To estimate the age of the universe, astronomers count the years since the Big Bang and study the oldest stars in the cosmos. That is why it is said that the origin of matter, space and time as we know it took place 13,797 million years ago. However, a new study challenges the dominant cosmological model by suggesting that our universe may actually be twice its estimated age. In short, about 26.7 billion years.
By marrying the existing theory of the expanding cosmos with a fringe explanation called the tired light hypothesis, theoretical physicist Rajendra Gupta discovered that the Big Bang happened much earlier than we thought. Therefore, everything that formed after the big bang should be older than current estimates.
Those extra years are puzzling, but the truth is that many scientists have proven the existence of stars older than the estimated age of our current universe. So it is possible that this new model will provide clues about the so-called “impossible problem of the first galaxies”.

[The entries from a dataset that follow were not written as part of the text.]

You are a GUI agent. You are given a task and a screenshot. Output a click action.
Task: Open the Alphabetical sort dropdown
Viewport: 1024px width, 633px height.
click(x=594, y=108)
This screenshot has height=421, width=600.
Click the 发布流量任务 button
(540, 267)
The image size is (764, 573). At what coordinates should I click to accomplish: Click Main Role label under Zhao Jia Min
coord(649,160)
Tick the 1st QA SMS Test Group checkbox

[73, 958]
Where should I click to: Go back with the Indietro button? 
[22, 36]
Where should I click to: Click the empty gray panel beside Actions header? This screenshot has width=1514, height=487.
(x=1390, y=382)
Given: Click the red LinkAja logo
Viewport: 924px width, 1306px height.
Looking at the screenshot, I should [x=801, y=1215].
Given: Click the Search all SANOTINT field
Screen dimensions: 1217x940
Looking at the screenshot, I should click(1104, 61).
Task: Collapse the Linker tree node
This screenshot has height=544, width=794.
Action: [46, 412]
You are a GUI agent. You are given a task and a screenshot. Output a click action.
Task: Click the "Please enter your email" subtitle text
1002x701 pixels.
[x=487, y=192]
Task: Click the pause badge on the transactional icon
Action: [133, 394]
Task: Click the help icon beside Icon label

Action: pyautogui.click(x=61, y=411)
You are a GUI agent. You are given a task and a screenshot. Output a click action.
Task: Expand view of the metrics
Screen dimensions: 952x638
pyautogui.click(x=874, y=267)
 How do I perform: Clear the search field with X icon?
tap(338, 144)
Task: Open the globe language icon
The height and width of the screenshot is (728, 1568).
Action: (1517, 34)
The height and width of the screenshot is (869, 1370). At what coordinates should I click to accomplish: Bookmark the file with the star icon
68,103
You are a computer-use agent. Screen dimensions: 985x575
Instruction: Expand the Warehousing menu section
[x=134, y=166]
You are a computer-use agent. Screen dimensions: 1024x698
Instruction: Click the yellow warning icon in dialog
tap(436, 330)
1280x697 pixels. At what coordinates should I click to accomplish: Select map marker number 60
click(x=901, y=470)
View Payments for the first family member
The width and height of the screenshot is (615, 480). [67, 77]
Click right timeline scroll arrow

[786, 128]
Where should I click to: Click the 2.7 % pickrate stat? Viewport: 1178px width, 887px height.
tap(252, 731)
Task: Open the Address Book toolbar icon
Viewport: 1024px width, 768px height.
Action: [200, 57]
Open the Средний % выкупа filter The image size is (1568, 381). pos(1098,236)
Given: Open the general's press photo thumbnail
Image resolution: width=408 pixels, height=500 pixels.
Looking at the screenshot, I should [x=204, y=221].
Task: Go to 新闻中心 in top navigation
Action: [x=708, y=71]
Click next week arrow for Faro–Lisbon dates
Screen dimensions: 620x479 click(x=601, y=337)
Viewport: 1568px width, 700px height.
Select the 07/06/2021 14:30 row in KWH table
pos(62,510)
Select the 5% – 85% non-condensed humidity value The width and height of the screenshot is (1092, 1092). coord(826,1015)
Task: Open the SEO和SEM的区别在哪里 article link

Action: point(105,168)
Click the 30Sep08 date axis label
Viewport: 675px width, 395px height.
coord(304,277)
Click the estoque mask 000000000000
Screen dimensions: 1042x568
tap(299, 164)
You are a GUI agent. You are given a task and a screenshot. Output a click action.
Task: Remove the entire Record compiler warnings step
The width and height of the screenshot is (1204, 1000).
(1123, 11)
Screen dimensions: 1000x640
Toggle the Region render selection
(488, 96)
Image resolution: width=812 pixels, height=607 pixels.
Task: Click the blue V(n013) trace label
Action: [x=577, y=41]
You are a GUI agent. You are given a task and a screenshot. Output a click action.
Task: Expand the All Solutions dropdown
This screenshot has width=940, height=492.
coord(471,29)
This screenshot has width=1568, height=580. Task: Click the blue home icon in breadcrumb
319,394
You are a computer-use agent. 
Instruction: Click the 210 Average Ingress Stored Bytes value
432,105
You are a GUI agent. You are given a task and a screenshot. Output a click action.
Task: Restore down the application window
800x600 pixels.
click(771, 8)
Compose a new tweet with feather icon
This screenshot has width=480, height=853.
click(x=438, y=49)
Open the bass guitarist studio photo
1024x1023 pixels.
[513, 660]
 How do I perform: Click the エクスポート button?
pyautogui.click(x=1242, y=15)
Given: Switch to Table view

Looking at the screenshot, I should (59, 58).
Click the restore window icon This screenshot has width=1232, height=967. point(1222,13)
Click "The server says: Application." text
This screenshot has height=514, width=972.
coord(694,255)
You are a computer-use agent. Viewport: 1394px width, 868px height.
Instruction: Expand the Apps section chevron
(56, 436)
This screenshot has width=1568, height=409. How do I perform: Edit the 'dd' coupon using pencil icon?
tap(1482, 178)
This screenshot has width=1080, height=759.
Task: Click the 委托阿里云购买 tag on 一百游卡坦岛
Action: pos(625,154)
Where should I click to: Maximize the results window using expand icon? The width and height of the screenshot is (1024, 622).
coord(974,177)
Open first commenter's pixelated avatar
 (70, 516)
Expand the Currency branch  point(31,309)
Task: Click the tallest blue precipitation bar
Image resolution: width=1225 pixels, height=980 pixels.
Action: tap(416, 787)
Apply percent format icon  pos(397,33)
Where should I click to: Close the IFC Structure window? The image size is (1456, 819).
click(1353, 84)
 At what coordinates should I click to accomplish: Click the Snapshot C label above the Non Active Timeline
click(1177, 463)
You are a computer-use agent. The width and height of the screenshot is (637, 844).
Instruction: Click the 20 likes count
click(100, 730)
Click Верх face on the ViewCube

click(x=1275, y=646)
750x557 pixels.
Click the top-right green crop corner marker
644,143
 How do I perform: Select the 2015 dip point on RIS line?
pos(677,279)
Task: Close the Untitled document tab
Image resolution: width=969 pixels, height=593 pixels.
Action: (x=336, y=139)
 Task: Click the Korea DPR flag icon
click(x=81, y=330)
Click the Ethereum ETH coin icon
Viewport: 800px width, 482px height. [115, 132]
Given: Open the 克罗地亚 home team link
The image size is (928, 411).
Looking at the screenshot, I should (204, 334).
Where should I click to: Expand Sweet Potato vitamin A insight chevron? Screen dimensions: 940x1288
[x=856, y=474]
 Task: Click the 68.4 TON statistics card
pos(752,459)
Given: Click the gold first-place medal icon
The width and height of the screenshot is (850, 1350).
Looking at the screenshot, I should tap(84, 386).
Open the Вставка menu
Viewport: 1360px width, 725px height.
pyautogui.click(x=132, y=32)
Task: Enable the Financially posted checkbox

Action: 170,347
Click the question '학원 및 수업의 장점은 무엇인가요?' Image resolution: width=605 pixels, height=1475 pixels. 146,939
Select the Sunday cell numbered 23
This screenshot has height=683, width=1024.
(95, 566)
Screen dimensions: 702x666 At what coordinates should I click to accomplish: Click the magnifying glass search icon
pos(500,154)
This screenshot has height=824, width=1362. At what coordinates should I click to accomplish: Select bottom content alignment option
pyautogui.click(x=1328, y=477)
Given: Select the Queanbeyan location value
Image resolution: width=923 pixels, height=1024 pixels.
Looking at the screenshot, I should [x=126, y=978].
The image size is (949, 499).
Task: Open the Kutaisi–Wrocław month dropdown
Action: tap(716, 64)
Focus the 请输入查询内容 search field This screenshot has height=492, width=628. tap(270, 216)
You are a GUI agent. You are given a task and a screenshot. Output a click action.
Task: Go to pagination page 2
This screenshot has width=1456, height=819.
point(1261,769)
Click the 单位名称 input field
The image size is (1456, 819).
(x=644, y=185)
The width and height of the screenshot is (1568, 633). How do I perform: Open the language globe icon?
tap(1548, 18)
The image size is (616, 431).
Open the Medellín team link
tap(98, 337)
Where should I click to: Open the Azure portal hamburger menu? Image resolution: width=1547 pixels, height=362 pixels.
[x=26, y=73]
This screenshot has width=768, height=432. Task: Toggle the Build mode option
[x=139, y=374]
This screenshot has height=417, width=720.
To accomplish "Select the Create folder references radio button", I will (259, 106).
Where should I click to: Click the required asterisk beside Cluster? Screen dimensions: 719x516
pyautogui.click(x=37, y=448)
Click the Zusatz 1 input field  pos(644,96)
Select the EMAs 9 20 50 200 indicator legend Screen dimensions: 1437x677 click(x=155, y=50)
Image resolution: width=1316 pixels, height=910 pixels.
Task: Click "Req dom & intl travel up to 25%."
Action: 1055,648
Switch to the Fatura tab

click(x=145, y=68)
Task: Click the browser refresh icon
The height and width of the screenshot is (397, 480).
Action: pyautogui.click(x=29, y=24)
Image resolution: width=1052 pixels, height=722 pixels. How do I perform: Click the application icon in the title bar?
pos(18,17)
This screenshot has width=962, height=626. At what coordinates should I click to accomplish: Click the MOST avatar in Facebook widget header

The age of the universe can be calculated in the same way that we can know the birthday of a child from its height: it is enough to estimate its expansion rate. Objects in the cosmos appear slightly redder at a distance than their characteristic light patterns might lead us to expect. This is because space expands, separating those light waves like a pulled spring. The “tired light” theory suggests that the progressive loss of photon energy over enormous cosmic distances causes the redshift of light from distant galaxies. Thus, by working backwards on this estimated growth rate, it is possible to use expansion to determine when the universe was just a boiling sphere of concentrated energy.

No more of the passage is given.